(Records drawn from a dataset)
=== Begin Enclosure ===

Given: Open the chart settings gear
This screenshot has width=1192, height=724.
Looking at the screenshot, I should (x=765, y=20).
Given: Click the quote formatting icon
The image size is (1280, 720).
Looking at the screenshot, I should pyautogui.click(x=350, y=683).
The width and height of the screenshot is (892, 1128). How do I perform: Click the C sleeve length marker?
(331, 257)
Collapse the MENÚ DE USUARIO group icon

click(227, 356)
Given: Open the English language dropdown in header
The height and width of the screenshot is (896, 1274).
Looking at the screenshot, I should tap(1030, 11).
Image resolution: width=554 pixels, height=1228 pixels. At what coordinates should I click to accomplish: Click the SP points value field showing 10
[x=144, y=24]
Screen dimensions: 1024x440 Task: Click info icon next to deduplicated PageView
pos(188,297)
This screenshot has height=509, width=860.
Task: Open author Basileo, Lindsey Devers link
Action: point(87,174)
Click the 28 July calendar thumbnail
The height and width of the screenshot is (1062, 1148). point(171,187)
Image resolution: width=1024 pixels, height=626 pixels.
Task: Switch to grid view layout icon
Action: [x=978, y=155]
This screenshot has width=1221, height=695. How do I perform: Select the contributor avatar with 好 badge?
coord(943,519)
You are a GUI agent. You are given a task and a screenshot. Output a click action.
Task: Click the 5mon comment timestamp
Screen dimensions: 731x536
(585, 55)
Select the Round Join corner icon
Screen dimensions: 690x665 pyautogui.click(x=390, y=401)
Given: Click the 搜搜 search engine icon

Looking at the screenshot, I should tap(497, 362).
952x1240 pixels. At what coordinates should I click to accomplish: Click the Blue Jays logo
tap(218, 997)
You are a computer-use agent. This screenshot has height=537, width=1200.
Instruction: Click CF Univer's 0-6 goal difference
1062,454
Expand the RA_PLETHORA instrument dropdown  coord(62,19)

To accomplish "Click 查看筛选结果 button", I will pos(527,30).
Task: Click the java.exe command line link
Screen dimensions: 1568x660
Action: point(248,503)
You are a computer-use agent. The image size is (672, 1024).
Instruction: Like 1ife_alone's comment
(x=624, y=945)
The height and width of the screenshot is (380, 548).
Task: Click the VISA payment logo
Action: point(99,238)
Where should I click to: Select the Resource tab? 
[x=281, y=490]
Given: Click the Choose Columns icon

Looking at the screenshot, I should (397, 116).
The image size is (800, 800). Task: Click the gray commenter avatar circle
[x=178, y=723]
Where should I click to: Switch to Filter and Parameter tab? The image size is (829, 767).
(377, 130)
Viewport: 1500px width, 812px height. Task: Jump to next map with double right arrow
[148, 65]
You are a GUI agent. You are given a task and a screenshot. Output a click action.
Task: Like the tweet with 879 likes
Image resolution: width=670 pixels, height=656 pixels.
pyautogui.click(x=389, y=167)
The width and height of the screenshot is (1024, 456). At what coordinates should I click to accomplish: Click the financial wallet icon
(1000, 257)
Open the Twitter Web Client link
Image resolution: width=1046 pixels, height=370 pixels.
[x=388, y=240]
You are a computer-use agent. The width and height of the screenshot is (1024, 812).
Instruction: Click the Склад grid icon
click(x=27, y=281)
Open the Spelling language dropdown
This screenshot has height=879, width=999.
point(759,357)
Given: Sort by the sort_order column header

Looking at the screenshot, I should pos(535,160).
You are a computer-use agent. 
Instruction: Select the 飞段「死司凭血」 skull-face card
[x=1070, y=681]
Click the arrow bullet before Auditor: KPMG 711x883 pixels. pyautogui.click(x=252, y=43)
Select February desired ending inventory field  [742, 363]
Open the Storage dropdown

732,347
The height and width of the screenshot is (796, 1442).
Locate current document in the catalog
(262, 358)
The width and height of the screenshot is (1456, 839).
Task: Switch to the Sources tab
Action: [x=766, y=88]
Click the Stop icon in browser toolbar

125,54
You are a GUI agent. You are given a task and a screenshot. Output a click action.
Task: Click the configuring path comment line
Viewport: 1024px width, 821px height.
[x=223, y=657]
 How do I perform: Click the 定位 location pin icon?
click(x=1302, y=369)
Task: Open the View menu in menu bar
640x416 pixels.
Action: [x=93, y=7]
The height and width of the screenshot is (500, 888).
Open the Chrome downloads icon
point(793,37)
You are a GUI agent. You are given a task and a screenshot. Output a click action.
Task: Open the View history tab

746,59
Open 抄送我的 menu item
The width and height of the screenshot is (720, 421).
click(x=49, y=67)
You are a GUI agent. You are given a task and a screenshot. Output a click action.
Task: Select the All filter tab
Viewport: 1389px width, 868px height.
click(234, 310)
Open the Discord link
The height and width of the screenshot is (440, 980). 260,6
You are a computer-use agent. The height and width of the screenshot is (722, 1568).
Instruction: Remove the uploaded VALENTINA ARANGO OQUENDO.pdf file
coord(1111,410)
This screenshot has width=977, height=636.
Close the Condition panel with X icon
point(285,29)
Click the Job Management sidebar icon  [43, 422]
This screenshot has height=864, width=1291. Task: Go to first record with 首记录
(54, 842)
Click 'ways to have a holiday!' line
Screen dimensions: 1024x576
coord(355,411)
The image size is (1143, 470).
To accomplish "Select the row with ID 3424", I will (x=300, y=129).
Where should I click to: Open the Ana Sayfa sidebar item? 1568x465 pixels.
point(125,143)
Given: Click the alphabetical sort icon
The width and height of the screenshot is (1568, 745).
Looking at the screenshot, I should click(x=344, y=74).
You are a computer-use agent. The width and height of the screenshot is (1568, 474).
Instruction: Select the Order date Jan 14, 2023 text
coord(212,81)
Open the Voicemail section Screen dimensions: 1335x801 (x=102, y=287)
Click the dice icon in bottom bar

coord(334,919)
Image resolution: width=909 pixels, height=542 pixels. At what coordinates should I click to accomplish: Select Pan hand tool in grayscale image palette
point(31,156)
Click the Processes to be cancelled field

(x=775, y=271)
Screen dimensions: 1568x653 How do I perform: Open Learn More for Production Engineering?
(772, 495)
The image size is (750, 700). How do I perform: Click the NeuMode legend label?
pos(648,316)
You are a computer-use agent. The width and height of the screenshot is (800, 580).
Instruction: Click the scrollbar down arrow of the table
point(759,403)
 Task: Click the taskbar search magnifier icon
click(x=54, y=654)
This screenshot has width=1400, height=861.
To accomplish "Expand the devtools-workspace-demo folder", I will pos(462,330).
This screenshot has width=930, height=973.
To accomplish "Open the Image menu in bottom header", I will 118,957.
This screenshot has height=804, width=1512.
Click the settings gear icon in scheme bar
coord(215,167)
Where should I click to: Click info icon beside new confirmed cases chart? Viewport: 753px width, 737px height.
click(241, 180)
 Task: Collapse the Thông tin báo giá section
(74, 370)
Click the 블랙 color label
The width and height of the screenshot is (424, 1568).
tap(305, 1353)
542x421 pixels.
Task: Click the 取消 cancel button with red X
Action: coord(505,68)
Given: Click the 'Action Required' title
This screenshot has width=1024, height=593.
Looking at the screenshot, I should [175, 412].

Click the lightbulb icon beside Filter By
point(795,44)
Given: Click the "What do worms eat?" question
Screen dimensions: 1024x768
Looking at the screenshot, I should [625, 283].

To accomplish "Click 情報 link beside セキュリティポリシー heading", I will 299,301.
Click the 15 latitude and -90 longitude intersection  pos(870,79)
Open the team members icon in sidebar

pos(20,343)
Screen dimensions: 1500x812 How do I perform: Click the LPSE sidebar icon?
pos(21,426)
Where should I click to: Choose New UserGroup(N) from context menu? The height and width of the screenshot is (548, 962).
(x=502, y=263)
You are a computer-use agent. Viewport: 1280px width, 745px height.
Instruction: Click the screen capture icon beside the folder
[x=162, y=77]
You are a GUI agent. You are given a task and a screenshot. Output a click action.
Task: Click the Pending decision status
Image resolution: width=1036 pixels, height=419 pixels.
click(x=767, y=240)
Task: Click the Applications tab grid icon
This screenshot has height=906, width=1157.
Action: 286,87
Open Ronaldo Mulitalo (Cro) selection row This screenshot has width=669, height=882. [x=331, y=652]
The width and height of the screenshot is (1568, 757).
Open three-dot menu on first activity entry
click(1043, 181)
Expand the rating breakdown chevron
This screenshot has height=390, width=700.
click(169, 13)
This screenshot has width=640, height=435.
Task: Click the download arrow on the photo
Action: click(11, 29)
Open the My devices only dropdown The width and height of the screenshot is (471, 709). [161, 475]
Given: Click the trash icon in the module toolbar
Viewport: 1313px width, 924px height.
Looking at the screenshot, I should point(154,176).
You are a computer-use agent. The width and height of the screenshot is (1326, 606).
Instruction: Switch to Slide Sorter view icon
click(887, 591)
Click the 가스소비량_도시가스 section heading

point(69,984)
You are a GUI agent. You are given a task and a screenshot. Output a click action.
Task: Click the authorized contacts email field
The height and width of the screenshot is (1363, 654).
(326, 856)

=== End Enclosure ===

= ACTIVITY =
Will you return exactly the lines above from the one with "Instruction: Select the 飞段「死司凭血」" down to the one with "This screenshot has width=977, height=636.", counting both as part of the range?

= COMPLETED EXERCISE =
Instruction: Select the 飞段「死司凭血」 skull-face card
[x=1070, y=681]
Click the arrow bullet before Auditor: KPMG 711x883 pixels. pyautogui.click(x=252, y=43)
Select February desired ending inventory field  [742, 363]
Open the Storage dropdown

732,347
The height and width of the screenshot is (796, 1442).
Locate current document in the catalog
(262, 358)
The width and height of the screenshot is (1456, 839).
Task: Switch to the Sources tab
Action: [x=766, y=88]
Click the Stop icon in browser toolbar

125,54
You are a GUI agent. You are given a task and a screenshot. Output a click action.
Task: Click the configuring path comment line
Viewport: 1024px width, 821px height.
[x=223, y=657]
 How do I perform: Click the 定位 location pin icon?
click(x=1302, y=369)
Task: Open the View menu in menu bar
640x416 pixels.
Action: [x=93, y=7]
The height and width of the screenshot is (500, 888).
Open the Chrome downloads icon
point(793,37)
You are a GUI agent. You are given a task and a screenshot. Output a click action.
Task: Open the View history tab

746,59
Open 抄送我的 menu item
The width and height of the screenshot is (720, 421).
click(x=49, y=67)
You are a GUI agent. You are given a task and a screenshot. Output a click action.
Task: Select the All filter tab
Viewport: 1389px width, 868px height.
click(234, 310)
Open the Discord link
The height and width of the screenshot is (440, 980). 260,6
You are a computer-use agent. The height and width of the screenshot is (722, 1568).
Instruction: Remove the uploaded VALENTINA ARANGO OQUENDO.pdf file
coord(1111,410)
This screenshot has width=977, height=636.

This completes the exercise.